-- Entries provided --
Segment Open
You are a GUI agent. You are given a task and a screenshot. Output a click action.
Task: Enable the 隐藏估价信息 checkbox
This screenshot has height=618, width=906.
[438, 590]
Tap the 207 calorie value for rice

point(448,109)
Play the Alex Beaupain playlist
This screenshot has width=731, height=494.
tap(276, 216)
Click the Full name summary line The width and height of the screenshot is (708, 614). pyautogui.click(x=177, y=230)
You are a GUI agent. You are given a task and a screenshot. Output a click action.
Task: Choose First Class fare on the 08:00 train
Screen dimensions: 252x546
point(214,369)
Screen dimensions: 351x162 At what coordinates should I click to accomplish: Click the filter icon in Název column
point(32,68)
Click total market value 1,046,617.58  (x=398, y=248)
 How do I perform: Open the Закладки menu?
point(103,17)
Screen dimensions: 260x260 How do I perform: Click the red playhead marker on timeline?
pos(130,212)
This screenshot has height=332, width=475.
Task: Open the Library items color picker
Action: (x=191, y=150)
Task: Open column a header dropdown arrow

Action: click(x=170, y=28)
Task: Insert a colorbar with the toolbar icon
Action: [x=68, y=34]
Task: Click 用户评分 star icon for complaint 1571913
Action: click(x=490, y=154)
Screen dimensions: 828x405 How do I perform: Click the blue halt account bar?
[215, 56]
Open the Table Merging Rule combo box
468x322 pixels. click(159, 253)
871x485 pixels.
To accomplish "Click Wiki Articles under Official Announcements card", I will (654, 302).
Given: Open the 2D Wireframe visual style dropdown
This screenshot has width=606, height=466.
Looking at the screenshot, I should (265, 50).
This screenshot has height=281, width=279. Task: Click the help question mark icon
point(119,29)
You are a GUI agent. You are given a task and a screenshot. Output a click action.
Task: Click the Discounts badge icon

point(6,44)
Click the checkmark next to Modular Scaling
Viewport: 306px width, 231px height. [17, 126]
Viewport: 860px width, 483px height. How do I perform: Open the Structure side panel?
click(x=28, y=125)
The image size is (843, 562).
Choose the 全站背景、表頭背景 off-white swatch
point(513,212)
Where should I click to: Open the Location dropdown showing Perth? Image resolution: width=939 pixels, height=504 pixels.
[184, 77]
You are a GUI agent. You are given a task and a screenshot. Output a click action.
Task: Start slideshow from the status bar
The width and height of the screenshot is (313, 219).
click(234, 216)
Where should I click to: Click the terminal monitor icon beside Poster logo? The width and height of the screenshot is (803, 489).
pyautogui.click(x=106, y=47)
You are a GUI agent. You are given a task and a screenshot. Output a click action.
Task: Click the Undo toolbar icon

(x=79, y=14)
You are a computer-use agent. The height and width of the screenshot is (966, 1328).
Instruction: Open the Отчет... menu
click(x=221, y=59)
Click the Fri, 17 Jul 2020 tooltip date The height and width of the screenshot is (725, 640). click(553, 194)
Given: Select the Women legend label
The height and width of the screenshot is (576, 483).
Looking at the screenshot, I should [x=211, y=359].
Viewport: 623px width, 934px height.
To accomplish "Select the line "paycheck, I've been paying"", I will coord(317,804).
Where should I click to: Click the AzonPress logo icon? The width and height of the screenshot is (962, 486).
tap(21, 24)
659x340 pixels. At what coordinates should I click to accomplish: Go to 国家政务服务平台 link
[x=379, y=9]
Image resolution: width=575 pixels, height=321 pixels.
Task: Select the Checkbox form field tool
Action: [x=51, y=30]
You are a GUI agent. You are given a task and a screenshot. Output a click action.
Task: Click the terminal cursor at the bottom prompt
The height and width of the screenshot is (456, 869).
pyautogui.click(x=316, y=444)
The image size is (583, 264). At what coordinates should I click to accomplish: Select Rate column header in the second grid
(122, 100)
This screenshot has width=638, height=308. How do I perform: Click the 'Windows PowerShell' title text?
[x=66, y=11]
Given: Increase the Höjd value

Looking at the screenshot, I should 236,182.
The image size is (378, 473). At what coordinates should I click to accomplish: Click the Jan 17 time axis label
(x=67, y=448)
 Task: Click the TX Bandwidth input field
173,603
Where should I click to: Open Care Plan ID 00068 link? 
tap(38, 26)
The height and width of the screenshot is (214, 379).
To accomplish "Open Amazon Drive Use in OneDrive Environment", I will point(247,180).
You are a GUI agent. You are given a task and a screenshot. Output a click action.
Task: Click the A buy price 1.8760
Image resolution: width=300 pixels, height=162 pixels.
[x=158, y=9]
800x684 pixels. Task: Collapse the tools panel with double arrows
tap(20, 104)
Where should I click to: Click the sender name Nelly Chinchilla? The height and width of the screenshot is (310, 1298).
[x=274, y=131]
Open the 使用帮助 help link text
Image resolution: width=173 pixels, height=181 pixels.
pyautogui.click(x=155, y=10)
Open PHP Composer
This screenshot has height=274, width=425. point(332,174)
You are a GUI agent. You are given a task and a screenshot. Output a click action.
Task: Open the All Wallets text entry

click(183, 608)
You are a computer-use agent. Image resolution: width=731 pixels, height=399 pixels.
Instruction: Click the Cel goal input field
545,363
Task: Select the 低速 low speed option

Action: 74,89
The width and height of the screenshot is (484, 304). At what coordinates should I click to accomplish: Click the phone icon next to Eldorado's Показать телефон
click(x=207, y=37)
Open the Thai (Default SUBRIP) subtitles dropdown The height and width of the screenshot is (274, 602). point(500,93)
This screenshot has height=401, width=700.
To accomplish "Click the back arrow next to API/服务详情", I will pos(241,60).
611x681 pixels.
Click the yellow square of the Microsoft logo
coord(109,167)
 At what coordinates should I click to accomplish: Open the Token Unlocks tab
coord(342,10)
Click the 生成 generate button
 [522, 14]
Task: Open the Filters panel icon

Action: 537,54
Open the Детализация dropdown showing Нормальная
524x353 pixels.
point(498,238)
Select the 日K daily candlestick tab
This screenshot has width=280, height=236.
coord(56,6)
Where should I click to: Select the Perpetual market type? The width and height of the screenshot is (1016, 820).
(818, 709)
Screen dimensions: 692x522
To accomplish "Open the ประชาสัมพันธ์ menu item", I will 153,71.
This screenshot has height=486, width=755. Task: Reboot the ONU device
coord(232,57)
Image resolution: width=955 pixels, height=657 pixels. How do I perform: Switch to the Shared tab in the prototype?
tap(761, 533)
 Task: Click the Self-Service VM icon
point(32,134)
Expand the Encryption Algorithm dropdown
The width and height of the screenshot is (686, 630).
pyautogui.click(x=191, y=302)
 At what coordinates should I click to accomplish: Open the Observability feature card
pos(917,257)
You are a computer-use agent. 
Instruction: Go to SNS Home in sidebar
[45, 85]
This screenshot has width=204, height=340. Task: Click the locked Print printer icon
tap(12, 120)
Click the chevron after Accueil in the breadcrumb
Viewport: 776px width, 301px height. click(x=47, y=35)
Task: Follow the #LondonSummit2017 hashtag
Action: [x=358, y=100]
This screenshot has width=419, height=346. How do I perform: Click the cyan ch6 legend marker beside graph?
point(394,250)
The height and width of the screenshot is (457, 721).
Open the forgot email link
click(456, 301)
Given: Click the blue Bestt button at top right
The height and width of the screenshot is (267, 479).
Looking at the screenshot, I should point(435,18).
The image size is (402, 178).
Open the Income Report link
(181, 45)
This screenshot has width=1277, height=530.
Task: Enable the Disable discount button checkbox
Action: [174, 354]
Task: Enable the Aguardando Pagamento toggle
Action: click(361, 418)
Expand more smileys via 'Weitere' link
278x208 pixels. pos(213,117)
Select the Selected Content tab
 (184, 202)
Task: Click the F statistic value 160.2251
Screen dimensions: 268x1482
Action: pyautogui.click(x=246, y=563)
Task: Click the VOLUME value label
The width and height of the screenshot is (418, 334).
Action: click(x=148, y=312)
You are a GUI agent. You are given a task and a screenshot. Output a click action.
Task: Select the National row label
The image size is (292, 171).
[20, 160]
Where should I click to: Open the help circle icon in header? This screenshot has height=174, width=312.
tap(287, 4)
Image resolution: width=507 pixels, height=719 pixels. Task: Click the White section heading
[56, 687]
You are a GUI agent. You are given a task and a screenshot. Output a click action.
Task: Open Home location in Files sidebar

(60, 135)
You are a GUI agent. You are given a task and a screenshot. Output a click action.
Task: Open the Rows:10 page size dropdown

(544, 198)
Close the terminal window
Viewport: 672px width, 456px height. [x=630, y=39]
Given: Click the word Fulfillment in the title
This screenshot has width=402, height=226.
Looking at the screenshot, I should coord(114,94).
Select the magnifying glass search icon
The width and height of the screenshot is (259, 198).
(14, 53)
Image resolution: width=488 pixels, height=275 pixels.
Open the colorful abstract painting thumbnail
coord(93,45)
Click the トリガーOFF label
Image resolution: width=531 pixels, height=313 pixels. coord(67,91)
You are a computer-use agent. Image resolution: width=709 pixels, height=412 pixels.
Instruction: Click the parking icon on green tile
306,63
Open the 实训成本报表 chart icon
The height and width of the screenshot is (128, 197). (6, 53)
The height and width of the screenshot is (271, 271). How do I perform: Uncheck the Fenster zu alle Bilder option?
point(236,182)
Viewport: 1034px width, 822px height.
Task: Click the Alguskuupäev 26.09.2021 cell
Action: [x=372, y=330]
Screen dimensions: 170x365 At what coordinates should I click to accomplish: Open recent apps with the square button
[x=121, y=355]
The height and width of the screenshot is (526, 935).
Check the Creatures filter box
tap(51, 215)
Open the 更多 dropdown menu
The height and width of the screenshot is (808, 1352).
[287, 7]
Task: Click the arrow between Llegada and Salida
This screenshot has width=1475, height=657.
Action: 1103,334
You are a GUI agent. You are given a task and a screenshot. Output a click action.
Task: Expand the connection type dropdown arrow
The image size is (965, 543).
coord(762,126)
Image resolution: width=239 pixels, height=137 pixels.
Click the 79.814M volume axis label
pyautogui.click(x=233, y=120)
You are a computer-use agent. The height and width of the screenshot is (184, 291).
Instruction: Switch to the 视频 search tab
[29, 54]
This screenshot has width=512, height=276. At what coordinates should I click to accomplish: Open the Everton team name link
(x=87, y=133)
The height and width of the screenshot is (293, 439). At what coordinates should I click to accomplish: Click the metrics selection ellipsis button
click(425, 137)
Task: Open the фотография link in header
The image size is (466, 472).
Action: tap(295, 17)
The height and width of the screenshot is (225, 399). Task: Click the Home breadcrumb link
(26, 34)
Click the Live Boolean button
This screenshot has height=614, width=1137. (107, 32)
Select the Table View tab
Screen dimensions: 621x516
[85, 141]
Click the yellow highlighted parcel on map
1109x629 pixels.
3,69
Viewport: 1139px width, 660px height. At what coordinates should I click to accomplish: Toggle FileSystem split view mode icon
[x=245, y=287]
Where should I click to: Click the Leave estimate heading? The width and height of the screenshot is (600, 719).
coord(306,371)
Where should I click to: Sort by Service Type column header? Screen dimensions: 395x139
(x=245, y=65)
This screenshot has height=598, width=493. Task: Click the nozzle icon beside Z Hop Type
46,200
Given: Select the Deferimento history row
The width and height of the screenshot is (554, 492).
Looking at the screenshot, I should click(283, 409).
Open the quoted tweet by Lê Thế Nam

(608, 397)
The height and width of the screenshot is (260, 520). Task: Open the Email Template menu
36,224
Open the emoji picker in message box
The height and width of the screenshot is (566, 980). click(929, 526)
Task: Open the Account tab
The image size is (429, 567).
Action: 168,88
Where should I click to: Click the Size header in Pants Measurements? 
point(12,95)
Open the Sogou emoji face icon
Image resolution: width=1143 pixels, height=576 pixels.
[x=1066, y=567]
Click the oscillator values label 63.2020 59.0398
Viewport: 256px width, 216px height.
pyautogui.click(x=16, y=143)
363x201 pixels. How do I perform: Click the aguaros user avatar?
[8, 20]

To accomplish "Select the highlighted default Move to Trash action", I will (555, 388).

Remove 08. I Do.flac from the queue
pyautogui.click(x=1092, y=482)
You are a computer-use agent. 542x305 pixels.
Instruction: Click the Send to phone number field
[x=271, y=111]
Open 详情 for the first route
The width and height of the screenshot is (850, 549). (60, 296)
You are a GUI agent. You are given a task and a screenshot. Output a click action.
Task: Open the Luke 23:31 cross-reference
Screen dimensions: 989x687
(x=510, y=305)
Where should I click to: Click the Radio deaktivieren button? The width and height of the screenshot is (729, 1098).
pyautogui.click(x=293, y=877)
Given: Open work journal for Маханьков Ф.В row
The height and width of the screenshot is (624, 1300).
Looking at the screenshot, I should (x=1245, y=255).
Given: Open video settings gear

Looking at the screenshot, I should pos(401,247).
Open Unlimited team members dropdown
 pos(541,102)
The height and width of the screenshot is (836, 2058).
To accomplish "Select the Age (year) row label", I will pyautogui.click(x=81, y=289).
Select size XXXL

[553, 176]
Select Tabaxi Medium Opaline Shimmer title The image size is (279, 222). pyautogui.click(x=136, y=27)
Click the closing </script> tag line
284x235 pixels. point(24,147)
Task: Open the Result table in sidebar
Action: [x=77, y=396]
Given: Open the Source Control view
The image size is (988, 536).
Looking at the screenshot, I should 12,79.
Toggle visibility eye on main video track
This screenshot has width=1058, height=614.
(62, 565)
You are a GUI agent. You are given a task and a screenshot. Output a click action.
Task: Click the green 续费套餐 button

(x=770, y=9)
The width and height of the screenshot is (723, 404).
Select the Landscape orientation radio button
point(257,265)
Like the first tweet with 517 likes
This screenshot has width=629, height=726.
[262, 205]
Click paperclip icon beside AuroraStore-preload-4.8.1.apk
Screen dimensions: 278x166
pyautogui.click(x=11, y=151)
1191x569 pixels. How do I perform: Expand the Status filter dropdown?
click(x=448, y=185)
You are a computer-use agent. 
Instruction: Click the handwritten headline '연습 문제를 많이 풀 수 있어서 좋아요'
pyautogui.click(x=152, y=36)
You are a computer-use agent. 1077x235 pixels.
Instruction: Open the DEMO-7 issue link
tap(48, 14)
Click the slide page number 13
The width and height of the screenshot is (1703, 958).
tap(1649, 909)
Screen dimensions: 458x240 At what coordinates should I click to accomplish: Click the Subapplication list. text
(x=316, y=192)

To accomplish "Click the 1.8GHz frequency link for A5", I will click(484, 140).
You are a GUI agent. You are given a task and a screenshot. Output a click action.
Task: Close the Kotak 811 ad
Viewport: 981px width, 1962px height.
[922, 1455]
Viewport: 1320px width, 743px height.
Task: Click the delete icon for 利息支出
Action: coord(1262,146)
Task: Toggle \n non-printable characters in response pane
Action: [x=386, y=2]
Segment Closed
With the first line being the one containing "is (966, 1328)." and the last line the one containing "Click the Fri, 17", transcribe exactly the lines above that fall in that range.

You are a computer-use agent. The height and width of the screenshot is (966, 1328).
Instruction: Open the Отчет... menu
click(x=221, y=59)
Click the Fri, 17 Jul 2020 tooltip date The height and width of the screenshot is (725, 640). click(553, 194)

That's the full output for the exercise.